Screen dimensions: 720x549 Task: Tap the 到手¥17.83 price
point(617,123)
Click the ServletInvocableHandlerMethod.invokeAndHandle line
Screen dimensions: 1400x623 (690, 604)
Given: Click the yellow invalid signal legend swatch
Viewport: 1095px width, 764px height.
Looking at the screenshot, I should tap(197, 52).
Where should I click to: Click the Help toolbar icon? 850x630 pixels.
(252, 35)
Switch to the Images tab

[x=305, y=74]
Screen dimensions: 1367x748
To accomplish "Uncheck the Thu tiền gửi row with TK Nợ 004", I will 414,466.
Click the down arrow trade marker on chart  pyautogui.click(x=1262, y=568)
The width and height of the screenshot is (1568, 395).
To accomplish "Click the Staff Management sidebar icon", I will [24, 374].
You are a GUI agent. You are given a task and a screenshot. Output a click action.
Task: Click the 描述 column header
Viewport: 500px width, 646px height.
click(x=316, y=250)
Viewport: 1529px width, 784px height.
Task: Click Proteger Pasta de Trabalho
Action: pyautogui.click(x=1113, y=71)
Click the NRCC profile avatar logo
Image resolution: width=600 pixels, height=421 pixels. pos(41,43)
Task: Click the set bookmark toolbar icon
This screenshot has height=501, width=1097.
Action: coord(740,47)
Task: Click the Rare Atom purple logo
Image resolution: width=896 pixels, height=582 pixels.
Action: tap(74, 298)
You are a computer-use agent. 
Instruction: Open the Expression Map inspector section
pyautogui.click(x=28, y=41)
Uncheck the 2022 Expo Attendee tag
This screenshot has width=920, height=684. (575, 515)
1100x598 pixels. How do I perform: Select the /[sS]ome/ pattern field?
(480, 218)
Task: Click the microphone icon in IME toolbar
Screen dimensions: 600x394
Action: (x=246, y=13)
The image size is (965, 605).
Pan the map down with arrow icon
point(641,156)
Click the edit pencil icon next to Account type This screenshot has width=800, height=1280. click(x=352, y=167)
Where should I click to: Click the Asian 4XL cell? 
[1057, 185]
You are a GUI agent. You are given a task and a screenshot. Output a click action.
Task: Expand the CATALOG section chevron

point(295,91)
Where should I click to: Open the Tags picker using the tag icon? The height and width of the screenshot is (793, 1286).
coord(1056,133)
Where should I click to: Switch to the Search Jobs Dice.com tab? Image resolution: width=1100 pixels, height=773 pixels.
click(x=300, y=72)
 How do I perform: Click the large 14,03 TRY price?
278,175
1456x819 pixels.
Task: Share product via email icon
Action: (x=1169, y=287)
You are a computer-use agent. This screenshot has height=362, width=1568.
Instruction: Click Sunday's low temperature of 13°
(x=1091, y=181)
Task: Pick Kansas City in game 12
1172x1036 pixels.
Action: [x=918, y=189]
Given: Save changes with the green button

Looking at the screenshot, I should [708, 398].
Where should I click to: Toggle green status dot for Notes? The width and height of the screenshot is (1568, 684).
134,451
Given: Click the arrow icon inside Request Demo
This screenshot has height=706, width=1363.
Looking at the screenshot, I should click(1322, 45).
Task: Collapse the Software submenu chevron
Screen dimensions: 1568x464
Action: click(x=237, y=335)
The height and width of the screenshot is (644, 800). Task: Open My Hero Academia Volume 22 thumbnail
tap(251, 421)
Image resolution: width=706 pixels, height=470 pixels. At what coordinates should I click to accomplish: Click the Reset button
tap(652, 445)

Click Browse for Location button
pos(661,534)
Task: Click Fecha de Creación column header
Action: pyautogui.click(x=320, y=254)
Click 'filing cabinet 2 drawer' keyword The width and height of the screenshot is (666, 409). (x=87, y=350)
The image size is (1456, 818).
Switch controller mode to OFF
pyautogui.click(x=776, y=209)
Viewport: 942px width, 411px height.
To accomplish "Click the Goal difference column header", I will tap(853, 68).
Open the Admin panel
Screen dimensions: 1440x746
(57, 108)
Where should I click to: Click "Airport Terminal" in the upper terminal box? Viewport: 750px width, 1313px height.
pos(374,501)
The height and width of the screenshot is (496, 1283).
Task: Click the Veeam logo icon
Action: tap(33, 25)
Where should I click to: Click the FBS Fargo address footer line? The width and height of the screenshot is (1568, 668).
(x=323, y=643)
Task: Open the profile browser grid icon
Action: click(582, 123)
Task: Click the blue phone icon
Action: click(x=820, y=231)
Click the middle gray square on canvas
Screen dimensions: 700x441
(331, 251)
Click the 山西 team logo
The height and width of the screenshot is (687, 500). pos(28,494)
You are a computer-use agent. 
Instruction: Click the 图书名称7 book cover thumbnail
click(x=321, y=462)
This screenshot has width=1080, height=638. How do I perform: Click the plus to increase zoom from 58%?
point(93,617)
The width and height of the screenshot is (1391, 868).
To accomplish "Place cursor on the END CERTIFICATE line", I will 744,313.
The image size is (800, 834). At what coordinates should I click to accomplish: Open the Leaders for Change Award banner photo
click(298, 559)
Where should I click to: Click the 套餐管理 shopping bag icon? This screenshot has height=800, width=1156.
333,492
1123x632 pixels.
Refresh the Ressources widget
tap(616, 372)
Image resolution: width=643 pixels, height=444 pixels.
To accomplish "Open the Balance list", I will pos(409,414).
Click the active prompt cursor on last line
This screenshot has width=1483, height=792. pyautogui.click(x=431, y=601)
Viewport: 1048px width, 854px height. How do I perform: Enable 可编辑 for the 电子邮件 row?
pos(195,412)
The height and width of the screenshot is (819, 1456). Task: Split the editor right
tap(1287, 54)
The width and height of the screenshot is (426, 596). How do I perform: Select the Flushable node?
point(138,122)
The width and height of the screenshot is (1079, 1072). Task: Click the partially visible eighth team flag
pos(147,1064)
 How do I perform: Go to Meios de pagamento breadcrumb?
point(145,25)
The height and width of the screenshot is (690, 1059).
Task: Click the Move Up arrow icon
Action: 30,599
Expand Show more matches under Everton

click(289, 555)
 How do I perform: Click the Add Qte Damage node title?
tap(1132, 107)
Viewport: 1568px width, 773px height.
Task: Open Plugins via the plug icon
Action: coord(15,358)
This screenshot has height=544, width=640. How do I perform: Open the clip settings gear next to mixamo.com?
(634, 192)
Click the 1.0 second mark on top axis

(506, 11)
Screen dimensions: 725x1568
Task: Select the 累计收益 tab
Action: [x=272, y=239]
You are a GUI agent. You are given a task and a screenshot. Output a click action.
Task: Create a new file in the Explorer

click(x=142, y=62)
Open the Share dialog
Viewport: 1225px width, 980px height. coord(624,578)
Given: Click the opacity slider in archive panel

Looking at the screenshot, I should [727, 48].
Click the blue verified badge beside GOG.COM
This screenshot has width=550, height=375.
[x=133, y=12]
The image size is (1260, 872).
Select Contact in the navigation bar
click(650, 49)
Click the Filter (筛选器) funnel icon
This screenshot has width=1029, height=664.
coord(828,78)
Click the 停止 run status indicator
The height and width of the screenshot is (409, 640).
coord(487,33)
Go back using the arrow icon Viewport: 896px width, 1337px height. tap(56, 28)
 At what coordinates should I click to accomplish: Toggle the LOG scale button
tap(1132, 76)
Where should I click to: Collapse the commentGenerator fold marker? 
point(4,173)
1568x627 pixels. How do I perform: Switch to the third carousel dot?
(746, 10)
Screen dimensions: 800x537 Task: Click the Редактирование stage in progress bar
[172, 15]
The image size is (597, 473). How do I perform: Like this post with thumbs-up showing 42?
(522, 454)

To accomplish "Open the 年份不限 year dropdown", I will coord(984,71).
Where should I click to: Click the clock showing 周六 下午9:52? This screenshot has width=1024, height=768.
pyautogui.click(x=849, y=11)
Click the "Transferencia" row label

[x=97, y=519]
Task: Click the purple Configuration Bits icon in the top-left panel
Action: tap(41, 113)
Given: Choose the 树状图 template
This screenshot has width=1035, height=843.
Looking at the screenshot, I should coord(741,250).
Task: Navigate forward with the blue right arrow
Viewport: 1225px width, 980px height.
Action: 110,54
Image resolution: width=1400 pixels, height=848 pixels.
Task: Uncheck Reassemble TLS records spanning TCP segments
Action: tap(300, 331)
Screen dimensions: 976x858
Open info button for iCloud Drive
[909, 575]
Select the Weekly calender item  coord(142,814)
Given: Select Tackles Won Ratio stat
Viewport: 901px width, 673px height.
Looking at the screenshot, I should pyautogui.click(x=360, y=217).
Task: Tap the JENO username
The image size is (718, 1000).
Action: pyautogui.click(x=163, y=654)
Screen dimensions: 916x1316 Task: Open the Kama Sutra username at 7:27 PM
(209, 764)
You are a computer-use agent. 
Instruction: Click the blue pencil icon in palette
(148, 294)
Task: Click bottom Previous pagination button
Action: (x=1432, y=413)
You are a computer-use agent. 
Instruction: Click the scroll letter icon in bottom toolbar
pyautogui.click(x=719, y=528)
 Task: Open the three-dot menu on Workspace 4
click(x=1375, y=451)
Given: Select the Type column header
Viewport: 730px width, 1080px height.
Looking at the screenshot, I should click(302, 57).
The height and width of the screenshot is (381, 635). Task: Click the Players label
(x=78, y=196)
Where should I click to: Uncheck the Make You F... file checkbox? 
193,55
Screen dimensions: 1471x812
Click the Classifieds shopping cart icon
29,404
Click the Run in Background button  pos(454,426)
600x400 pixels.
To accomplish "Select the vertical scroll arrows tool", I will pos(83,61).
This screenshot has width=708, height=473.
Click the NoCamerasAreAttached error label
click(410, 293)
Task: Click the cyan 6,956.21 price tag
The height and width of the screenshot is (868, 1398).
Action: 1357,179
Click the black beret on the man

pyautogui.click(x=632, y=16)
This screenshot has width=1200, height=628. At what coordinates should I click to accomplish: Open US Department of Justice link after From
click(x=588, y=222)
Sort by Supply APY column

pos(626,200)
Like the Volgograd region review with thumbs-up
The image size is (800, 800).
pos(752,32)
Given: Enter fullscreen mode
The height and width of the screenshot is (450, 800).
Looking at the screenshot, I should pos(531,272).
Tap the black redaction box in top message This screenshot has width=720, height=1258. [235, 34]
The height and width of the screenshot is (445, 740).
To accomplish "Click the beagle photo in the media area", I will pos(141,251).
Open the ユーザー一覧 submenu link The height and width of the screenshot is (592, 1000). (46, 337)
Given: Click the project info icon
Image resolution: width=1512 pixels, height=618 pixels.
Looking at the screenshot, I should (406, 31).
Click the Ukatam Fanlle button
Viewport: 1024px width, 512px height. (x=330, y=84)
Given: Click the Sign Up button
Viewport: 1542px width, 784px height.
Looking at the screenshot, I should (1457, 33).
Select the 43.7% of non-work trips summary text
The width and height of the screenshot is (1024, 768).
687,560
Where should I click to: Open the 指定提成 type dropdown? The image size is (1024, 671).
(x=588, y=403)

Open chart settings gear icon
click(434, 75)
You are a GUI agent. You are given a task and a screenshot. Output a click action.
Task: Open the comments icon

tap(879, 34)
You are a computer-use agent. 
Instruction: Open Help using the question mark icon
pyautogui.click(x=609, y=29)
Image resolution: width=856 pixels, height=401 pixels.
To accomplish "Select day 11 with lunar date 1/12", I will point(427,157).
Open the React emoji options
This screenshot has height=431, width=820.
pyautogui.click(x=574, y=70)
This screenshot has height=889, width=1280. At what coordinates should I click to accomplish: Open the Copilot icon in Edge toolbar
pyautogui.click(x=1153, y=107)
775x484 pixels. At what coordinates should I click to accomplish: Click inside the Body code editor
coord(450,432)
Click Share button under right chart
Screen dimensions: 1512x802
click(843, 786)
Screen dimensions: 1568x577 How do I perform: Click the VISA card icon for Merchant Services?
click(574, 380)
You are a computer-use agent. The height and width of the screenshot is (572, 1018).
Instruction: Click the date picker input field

☆ ☆ ☆ ☆ ☆

Instructions for the task
Using the listing above, copy exactly the line that contains "Open the Share dialog", the line that contains "The image size is (1260, 872).", and each line that falls between them.

Solved problem
Open the Share dialog
Viewport: 1225px width, 980px height. coord(624,578)
Given: Click the opacity slider in archive panel

Looking at the screenshot, I should [727, 48].
Click the blue verified badge beside GOG.COM
This screenshot has width=550, height=375.
[x=133, y=12]
The image size is (1260, 872).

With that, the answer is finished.